New Delhi, March 7 : When AD Singh opened the Olive Bar & Kitchen in 2003, ‘Conde Nast Traveler’ ranked it as one of the ‘hottest’ new restaurants to be launched that year around the world.
Having perfected the delicate art of mixing gastronomy with good-looking people and creating aspirational venues in Mumbai, Singh carried the burden of high expectations, but he did not let his fandom down.
Singh launched an European fine-dining restaurant with a Mediterranean look on the ruins of the stables of a 19th-century Delhi merchant in the shadow of the Qutub Minar in Mehrauli.It continues to be packed and oozes class on any day of the week, despite Delhi’s dodgy reputation of being the Republic of Butter Chicken.
Together with the fashion store Carma, which had opened much before Olive when Mehrauli was literally a forgotten piece of wilderness on Delhi’s outer fringes, Singh transformed this swathe of the cowbelt into a destination where the Capital’s rich and powerful would order their Manish Malhotra and Sabyasachi at Carma and then walk into Olive in their Christian Louboutins to let their hair down over sangrias and thin-crust pizzas.
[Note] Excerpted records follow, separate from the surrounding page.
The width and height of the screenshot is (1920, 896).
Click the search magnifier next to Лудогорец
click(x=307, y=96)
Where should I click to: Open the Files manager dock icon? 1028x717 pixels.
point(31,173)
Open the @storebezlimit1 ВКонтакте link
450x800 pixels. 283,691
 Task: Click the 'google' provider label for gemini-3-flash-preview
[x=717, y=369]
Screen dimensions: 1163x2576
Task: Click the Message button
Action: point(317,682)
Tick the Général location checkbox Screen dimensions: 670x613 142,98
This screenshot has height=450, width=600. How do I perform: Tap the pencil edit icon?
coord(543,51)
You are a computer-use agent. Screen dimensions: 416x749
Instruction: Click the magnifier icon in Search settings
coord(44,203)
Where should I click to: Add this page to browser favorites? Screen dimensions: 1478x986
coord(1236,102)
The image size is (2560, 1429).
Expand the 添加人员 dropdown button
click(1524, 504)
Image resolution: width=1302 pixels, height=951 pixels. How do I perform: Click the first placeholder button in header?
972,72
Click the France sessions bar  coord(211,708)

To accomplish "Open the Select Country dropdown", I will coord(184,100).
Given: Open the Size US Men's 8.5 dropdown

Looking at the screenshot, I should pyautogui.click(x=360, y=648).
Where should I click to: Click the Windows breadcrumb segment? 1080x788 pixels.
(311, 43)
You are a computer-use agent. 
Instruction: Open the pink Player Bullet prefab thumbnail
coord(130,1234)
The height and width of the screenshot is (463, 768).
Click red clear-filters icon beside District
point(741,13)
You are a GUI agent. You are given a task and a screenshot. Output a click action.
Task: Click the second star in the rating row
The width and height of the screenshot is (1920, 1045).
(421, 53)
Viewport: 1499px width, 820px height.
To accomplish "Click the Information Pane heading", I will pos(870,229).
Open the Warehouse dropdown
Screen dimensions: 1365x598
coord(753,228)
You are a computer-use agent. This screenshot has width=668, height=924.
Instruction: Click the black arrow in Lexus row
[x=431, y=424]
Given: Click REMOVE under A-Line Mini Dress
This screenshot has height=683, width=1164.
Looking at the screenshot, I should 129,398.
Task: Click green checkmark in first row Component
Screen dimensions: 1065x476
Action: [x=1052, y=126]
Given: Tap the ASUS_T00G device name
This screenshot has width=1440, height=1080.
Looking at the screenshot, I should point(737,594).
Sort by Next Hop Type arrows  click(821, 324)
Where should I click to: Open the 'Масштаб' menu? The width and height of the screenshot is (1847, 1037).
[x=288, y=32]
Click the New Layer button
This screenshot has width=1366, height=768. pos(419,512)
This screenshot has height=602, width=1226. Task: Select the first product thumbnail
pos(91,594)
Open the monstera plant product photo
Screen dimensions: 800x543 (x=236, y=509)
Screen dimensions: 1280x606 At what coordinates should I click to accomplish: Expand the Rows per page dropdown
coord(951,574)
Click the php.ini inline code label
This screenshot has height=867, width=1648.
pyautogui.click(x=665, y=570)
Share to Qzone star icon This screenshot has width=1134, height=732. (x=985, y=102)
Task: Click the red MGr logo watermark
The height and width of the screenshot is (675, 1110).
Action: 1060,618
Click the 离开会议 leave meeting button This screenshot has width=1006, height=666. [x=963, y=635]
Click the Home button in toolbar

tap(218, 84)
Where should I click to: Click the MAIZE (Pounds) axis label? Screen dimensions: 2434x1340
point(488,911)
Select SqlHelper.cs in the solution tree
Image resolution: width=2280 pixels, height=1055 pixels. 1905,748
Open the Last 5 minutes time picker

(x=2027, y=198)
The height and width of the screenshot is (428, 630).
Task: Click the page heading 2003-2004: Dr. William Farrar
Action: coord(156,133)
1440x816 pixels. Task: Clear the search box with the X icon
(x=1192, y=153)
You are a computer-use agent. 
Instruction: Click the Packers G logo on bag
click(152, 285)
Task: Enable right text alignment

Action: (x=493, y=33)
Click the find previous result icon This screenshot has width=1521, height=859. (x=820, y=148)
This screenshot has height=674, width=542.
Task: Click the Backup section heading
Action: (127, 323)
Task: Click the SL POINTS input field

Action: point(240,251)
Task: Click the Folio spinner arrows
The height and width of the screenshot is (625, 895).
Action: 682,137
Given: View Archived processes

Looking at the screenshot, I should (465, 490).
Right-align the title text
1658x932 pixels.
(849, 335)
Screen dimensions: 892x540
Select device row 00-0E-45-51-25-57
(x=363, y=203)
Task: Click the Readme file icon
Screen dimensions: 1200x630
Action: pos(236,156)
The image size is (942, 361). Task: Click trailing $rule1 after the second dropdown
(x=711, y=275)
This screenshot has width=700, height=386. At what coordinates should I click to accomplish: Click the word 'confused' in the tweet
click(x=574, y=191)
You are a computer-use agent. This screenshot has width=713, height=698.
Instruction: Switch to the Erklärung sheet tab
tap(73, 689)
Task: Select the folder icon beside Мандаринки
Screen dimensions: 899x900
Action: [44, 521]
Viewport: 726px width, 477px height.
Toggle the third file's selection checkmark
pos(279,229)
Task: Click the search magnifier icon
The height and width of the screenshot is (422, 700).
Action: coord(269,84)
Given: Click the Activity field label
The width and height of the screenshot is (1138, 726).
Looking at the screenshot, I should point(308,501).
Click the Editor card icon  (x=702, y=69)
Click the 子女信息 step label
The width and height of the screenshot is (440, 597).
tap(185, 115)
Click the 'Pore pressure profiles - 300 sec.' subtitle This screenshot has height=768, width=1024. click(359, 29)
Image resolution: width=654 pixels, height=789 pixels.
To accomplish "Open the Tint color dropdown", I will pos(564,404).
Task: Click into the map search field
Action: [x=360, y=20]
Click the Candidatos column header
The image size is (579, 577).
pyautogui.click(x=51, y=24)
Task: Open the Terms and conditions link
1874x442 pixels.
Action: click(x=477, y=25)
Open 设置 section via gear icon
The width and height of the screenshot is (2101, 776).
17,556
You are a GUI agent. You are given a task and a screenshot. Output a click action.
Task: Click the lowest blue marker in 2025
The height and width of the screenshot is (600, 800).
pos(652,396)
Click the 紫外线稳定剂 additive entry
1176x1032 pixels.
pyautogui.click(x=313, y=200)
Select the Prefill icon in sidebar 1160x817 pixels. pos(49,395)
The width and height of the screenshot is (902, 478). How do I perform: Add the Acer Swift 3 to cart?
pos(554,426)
And in a neighbourhood that’s seen restaurants open and shut shop with alarming regularity, Olive, like Carma, has not only bucked the high mortality rate, but also survived a Supreme Court-mandated sealing of restaurants and fashion stores in Mehrauli and of course Covid-19, which struck the industry like nothing else before.
Maybe it was fated to survive, because Olive opened when memories of the 1999 Jessica Lal murder at a celebrity party in the Qutub Colonnade, which was run by the socialite Bina Ramani, were still fresh and continued to give Mehrauli a bad name.
The Colonnade gave Delhi a taste of haute culture in the decade before Olive opened, but it died along with Jessica Lal, and its sealed building not very far from Olive and Carma, was in those days a constant reminder of what could go wrong with a restaurant that had become the next preferred hangout of the city’s moneyed elite.
As Olive celebrates its 20th anniversary in Delhi, and Singh straddles over a restaurant empire with multiple brands across the country, its secret sauce combines three win-win ingredients — a captivating ambience lorded over by an ancient banyan tree, an ability to keep tickling the palate of its well-travelled guests, and an exciting drinks menu that keeps pace with the restaurant’s food spread curated by Dhruv Oberoi, its young executive chef.
Oberoi has bravely integrated classical Indian ingredients (amla, for instance, or chow chow, or ‘aam aada’) into European dishes, an experiment that had made Singh initially very nervous, thus creating his own version of what he calls ‘glocal cuisine’.
Ironically, it was Singh’s childhood dream to make it to an IIT, and he was mighty upset when it was his twin brother who walked the fabled IIT-IIM route.Singh therefore settled for the next best option — flying off to the US for higher studies — and returning to work for blue-chip companies such as TCS and Cadbury’s, but he soon realised his heart was in the food business — food shaken and stirred with dollops of glamour.
It has been since 1988, when he organised the marriage party of his sister on a barge in the Mumbai harbour, and got inspired to launch his first food events business called Party Lines, that Singh has been in the food business and seen many swings of fortune, but he can now look back at an array of milestones, not the least of which has been the Olive at Mehrauli defying odds and turning 20.